Your task> Lines to restate from the data below: from the one containing "This screenshot has width=619, height=542." to the one containing "Click the partially", both included. Give them again exactly, and only them.

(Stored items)
##############################

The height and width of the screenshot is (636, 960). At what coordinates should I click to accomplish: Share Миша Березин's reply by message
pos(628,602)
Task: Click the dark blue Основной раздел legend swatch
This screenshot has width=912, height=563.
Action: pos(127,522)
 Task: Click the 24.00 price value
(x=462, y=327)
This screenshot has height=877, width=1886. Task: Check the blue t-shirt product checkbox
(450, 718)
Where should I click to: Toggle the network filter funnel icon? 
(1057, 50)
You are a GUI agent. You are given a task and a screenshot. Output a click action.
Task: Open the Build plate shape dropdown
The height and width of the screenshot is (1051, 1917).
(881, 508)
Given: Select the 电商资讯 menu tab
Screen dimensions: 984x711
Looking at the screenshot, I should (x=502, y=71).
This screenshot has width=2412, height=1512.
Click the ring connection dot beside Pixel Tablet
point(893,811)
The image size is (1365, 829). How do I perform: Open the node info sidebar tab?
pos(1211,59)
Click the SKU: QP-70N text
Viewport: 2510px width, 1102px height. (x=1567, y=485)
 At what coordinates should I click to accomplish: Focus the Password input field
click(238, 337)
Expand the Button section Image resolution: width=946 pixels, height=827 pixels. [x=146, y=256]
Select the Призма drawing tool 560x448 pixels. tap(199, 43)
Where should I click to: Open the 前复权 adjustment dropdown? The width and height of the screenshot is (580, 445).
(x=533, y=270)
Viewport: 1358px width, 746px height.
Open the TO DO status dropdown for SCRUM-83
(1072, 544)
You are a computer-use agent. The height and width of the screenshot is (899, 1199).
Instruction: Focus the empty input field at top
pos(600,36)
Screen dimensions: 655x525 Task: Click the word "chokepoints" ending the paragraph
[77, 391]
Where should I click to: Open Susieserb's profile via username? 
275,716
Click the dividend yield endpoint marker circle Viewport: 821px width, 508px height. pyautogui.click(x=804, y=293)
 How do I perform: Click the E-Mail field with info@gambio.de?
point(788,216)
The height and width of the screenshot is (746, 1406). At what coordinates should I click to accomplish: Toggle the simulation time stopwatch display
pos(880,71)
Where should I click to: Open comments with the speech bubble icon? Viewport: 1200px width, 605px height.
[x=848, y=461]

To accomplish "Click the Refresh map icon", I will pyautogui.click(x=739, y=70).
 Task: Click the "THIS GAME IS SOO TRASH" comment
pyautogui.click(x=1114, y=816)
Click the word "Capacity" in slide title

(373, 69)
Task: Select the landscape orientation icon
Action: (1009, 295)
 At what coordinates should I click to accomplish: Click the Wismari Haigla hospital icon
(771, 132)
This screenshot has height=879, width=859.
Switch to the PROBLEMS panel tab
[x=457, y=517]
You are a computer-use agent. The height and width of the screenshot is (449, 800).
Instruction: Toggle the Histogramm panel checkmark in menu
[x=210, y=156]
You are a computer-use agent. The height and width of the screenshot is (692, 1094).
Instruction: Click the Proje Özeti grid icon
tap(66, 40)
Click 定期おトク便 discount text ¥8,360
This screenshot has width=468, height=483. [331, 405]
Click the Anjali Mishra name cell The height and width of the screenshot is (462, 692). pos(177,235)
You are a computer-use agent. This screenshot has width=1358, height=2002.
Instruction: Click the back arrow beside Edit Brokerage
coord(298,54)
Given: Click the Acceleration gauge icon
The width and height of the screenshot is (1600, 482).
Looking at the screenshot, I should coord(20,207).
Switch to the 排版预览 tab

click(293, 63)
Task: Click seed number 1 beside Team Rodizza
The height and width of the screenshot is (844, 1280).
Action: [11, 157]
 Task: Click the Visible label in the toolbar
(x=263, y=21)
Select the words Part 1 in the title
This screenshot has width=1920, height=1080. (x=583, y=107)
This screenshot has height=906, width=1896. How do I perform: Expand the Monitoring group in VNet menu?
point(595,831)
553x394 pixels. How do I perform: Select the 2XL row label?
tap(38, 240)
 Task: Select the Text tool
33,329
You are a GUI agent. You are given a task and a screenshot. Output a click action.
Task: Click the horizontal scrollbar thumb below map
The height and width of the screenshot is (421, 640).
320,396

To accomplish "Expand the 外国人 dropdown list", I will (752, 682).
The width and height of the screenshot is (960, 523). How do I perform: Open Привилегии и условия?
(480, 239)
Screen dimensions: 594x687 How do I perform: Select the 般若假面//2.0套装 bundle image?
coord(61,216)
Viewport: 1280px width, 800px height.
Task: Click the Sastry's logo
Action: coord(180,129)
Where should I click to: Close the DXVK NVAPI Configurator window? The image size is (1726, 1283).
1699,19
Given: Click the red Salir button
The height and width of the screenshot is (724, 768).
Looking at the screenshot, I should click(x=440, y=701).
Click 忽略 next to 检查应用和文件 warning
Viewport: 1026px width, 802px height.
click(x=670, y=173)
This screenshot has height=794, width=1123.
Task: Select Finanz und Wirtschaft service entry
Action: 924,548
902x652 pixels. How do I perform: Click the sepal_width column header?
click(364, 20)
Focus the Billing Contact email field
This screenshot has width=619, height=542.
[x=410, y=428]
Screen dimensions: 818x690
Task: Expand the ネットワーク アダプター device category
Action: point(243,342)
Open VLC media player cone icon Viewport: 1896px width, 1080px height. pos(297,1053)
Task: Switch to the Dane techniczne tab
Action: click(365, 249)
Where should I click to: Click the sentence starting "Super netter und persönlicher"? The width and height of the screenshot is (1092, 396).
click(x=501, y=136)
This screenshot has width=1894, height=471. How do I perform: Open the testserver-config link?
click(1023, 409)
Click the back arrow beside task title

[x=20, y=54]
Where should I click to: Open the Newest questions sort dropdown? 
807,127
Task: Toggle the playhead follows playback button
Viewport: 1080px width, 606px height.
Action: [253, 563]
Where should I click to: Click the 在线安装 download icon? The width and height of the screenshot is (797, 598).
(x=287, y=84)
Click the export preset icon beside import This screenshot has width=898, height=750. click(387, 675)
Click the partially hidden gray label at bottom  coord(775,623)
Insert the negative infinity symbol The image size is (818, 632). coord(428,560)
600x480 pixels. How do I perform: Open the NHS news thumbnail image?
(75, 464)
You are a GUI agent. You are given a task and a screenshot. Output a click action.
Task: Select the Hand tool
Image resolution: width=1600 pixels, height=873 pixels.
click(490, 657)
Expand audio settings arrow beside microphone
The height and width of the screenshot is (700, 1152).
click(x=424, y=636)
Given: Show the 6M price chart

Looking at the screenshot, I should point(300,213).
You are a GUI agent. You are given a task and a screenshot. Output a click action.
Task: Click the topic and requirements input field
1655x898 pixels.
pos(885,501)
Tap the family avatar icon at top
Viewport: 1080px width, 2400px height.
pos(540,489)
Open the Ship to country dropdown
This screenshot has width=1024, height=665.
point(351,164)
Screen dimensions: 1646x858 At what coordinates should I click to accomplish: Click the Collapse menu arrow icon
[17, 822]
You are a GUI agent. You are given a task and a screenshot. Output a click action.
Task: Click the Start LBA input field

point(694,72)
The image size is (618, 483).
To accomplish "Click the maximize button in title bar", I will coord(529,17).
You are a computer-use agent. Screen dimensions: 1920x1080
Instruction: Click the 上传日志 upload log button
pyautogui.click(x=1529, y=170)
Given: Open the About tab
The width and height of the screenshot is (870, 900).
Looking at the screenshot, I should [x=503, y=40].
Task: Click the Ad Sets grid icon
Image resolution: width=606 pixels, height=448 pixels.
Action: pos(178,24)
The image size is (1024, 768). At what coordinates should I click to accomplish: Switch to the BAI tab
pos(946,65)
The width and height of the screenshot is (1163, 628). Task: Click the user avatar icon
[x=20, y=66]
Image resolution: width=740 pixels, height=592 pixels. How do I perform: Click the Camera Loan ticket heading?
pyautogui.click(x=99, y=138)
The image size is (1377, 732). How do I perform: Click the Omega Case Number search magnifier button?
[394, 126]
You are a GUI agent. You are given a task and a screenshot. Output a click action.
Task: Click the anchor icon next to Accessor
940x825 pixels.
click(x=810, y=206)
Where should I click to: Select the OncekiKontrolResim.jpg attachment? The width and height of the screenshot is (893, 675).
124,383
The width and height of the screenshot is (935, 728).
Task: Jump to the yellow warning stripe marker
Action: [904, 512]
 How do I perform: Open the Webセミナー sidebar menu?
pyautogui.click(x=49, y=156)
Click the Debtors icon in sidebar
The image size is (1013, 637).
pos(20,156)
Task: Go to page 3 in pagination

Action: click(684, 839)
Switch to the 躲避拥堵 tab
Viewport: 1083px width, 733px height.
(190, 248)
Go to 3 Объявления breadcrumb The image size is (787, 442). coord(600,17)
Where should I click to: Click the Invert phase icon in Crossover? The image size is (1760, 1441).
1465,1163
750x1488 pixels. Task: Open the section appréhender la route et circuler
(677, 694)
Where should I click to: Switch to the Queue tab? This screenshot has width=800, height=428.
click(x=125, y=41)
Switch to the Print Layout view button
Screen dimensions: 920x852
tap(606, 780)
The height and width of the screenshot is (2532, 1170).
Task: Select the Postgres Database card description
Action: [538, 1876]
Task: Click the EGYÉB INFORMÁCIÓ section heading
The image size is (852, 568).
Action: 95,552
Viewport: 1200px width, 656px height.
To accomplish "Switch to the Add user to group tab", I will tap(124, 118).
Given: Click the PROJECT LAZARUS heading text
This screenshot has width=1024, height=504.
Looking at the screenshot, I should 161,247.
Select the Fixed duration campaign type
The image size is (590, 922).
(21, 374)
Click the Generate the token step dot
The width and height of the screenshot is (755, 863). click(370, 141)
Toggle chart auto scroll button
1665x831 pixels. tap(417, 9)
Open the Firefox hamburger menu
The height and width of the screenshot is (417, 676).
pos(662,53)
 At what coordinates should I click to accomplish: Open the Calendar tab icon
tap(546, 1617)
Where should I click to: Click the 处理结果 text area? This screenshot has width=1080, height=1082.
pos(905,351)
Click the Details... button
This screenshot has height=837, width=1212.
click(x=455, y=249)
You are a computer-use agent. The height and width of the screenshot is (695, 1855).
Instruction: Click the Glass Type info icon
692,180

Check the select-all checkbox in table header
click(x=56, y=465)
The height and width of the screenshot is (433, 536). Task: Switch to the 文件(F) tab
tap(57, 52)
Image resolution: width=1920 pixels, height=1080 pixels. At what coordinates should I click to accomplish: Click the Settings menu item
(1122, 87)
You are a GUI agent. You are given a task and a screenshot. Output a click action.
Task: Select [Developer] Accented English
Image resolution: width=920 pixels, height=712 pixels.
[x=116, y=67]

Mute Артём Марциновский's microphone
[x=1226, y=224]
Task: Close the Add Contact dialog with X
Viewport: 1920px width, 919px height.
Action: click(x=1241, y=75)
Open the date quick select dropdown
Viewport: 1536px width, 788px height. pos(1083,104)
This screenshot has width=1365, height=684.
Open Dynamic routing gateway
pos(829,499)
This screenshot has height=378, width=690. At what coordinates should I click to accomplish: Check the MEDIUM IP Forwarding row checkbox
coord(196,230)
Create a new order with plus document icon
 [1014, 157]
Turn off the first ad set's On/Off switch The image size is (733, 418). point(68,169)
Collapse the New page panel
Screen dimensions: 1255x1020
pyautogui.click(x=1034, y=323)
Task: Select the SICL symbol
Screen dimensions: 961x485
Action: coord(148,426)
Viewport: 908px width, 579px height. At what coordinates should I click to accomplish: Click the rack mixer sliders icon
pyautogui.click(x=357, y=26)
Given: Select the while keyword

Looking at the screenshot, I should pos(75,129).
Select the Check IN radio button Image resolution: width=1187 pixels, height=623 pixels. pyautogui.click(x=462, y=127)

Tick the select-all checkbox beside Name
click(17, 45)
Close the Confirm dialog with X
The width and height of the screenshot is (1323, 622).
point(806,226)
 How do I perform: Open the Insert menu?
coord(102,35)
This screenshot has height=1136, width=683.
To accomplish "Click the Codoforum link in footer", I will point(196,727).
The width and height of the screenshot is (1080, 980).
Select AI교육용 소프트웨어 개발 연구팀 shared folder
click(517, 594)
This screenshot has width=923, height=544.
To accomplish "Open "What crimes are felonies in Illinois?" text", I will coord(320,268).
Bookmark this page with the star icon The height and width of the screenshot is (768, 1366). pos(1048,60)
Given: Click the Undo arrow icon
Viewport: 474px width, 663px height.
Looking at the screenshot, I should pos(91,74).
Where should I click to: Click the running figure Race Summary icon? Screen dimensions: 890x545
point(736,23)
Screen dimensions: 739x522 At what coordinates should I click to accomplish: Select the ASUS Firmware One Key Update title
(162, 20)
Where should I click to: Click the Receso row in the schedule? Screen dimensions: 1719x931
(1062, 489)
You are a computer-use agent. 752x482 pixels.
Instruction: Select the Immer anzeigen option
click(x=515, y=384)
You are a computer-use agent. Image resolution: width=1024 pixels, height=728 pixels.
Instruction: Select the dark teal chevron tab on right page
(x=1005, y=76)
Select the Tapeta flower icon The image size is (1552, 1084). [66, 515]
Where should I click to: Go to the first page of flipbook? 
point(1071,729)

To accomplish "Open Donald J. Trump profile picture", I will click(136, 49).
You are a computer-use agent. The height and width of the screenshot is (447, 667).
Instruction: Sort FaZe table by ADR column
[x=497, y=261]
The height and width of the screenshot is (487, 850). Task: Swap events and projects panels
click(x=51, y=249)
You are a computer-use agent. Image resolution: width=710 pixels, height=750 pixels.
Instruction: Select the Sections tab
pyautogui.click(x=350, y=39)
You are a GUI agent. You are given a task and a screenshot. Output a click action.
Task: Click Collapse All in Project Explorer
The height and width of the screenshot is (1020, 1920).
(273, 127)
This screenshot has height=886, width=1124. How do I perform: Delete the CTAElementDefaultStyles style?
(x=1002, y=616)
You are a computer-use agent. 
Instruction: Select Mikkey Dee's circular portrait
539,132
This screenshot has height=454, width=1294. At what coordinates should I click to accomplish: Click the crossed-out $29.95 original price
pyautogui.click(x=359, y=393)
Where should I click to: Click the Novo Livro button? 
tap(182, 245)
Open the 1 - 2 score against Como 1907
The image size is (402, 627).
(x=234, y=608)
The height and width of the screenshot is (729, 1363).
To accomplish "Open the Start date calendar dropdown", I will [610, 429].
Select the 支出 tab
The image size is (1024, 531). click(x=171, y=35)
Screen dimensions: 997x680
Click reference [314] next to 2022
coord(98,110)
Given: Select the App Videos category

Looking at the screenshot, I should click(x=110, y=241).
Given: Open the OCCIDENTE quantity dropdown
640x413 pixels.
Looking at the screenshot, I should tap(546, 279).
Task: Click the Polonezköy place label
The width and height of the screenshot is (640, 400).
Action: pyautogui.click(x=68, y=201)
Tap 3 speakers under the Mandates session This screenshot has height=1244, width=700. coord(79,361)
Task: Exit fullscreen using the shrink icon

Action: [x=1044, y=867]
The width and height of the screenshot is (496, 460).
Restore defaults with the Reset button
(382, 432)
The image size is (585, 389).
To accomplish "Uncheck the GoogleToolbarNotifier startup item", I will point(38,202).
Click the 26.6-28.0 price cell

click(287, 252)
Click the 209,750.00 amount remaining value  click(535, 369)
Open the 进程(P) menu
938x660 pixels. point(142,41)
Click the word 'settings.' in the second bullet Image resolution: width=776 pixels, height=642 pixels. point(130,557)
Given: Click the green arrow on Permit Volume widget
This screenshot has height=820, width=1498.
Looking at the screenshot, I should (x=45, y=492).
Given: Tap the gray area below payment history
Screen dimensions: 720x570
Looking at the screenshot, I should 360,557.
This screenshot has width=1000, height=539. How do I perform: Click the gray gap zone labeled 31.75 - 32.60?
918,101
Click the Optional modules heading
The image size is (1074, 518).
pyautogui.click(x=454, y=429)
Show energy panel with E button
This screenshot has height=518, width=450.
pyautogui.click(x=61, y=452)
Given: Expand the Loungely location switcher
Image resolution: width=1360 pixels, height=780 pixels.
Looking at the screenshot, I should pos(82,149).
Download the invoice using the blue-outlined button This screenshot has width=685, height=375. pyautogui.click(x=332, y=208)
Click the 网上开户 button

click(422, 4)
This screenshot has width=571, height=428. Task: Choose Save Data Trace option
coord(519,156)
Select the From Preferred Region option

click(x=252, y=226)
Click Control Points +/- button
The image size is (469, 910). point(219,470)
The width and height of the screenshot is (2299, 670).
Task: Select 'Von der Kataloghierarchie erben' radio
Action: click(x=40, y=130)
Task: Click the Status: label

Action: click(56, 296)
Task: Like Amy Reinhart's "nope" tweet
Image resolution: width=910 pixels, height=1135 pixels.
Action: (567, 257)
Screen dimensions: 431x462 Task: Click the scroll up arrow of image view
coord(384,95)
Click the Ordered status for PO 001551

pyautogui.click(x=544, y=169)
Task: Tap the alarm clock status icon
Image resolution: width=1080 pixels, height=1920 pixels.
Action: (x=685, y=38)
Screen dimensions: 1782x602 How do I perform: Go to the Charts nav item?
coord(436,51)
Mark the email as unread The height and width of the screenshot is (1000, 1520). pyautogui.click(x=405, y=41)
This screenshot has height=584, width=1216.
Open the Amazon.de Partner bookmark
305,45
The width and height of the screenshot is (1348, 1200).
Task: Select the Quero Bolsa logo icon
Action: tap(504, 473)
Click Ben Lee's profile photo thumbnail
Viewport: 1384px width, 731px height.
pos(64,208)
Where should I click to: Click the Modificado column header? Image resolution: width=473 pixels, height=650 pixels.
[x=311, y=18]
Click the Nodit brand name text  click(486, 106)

##############################

Task response>
This screenshot has width=619, height=542.
[x=410, y=428]
Screen dimensions: 818x690
Task: Expand the ネットワーク アダプター device category
Action: point(243,342)
Open VLC media player cone icon Viewport: 1896px width, 1080px height. pos(297,1053)
Task: Switch to the Dane techniczne tab
Action: click(365, 249)
Where should I click to: Click the sentence starting "Super netter und persönlicher"? The width and height of the screenshot is (1092, 396).
click(x=501, y=136)
This screenshot has width=1894, height=471. How do I perform: Open the testserver-config link?
click(1023, 409)
Click the back arrow beside task title

[x=20, y=54]
Where should I click to: Open the Newest questions sort dropdown? 
807,127
Task: Toggle the playhead follows playback button
Viewport: 1080px width, 606px height.
Action: [253, 563]
Where should I click to: Click the 在线安装 download icon? The width and height of the screenshot is (797, 598).
(x=287, y=84)
Click the export preset icon beside import This screenshot has width=898, height=750. click(387, 675)
Click the partially hidden gray label at bottom  coord(775,623)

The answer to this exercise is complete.